T – TECHNOLOGICAL: l’evoluzione del sistema per l’addestramento di robot multiuso descritto dal gruppo di lavoro del Massachusetts Institute of Technology, oltre a necessitare, in futuro, di una quantità sempre maggiore di dati diversificati per migliorare le prestazioni delle macchine generaliste, vedrà l’incrocio di altre tecniche afferenti all’ambito di studi del machine learning, oltre a quelle della generative AI e dei Diffusion Models. Inoltre, fa sapere il team, «questo studio mostra l’efficacia del metodo Policy Composition solo su compiti a breve termine, mentre riteniamo che estenderlo a un più ampio orizzonte temporale sia una direzione interessante per il lavoro futuro, così come estenderlo a modelli diversi, ad esempio addestrati per mezzo del Robotics Transformer di Google DeepMind».
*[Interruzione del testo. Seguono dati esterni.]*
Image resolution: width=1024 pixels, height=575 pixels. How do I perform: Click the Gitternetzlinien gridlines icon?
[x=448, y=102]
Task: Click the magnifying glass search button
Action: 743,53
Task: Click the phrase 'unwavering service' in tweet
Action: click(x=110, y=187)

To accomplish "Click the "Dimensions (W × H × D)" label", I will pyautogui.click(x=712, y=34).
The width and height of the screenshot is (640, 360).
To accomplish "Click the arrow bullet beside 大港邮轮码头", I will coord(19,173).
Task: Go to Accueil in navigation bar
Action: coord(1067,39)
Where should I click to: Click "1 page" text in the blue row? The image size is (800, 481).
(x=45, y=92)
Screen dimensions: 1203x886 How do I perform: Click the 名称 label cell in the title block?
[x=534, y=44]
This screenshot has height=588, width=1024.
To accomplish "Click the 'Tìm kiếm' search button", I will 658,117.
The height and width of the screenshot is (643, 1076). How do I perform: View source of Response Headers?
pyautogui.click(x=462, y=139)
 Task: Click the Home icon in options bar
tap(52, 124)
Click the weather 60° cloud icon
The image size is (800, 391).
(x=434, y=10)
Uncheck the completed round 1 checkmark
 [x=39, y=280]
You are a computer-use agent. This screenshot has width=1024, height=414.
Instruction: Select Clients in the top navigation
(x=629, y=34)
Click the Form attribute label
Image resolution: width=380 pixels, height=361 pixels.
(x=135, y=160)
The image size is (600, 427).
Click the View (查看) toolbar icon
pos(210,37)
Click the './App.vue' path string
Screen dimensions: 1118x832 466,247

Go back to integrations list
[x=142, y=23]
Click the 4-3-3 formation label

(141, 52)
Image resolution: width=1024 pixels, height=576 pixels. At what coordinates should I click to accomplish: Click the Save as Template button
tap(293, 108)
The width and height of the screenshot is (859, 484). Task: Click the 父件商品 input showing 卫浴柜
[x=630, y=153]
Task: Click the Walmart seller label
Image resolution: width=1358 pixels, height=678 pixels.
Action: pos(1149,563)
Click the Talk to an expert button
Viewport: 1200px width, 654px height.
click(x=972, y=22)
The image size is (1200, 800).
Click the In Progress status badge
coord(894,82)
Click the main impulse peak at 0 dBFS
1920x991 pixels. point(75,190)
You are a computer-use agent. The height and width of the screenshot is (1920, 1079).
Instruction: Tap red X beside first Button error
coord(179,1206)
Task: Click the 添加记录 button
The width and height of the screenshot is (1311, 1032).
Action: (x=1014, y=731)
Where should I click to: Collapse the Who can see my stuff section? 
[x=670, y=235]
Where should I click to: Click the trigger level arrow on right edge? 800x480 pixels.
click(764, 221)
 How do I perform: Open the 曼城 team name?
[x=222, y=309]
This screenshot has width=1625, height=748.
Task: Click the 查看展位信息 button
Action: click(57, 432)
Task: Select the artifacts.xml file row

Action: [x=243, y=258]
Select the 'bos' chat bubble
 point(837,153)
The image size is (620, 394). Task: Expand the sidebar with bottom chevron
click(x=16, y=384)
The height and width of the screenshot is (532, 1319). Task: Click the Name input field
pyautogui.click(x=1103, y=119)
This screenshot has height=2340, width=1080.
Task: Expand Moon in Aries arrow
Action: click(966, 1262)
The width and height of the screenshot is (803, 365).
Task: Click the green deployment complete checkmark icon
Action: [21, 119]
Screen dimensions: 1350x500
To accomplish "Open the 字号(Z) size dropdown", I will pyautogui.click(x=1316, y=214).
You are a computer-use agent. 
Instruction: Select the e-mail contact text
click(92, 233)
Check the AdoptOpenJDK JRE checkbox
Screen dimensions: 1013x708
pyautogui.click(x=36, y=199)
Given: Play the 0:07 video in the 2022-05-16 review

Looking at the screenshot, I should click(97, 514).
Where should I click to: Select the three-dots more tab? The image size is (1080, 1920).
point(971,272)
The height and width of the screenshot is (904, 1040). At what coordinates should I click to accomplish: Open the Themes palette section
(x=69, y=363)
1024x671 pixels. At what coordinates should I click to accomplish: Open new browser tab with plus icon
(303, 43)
E – ECONOMIC: come abbiamo già avuto modo di dire, in altre occasioni, a proposito dell’impatto economico dovuto alla presenza di robot nei luoghi di lavoro, esiste un punto di vista diametralmente opposto rispetto a quello focalizzato sul rischio di un aumento dei tassi di disoccupazione in seguito a un’automazione spinta all’interno di determinati settori, da quello dell’automotive a quello delle lavorazioni meccaniche e dell’assemblaggio. Il riferimento è ai comparti che, livello globale, risentono di una generale carenza di personale, come, ad esempio, quello della ristorazione e dei piccoli lavori edili, dove, in futuro, con la possibile evoluzione delle metodologie per l’addestramento di robot generalisti, la presenza di macchine multiuso potrebbe risultare strategica, in quanto aiuterebbe a fare fronte alla mancanza di manodopera umana.

P – POLITICAL: gli aspetti relativi alla sicurezza sono quelli maggiormente dibattuti quando si parla di robot nei luoghi di lavoro, in special modo se essi si trovano a operare a contatto diretto con le persone, come nel caso di ristoranti e di abitazioni private. Nell’ipotesi di uno scenario futuro in cui i robot multiuso affiancheranno i lavoratori in numerosi settori, massima attenzione dovrà essere posta ai loro effetti sulla salute e la sicurezza delle persone coinvolte, come sottolinea l’European Agency for Safety and Health at Work che, al riguardo, ha reso pubblici una serie case studies sull’automazione in diversi contesti professionali, tra cui catene di montaggio, produzione industriale, industria automobilistica, produzione dell’acciaio, produzione di prodotti in plastica e molti altri. In particolare, viene evidenziata l’importanza della valutazione dei rischi in azienda «relativa, ad esempio, alle forze estese, all’elettricità, allo schiacciamento, all’urto contro la macchina e così via. Ogni rischio deve poi essere classificato e devono essere adottate misure di sicurezza non appena viene superato un dato criterio. Può trattarsi di una recinzione, di dispositivi di protezione individuale o di corsi di formazione continua».

S – SUSTAINABILITY: la futura, possibile, presenza di robot multiuso in molteplici luoghi di lavoro apre – come sempre – la riflessione sull’impatto ambientale dell’intelligenza artificiale che abilita tali macchine. Si è detto che «i robot sono grandi “specialisti” e che è necessario addestrare un modello di apprendimento per ogni attività e ambiente» e che «la modifica di una singola variabile spesso richiede di ricominciare da zero», mentre l’addestramento di un robot multiuso snellirebbe tale processo, andando a ridurre l’energia computazionale necessaria affinché una tipologia di robot acquisisca più abilità. Ma c’è il rovescio della medaglia, dato dal fatto che allenare modelli di machine learning che consentano ai robot generalisti di eseguire una miriade di compiti in ambienti diversi comporta l’impiego di sempre più ampie quantità di dati e di ore ed ore di addestramento, con inevitabili ripercussioni sui consumi di energia e sulla relativa impronta di carbonio. È un cane che si morde la coda. Uno studio USA condotto da analisti dell’area Energy sul futuro carico elettrico della «“robotificazione” sociale» (“Direct and Indirect Impacts of Robots on Future Electricity Load”) stima che, negli Stati Uniti, entro il 2025, il consumo energetico dei robot aumenterà fino allo 0,5-0,8% della domanda totale di elettricità del Paese.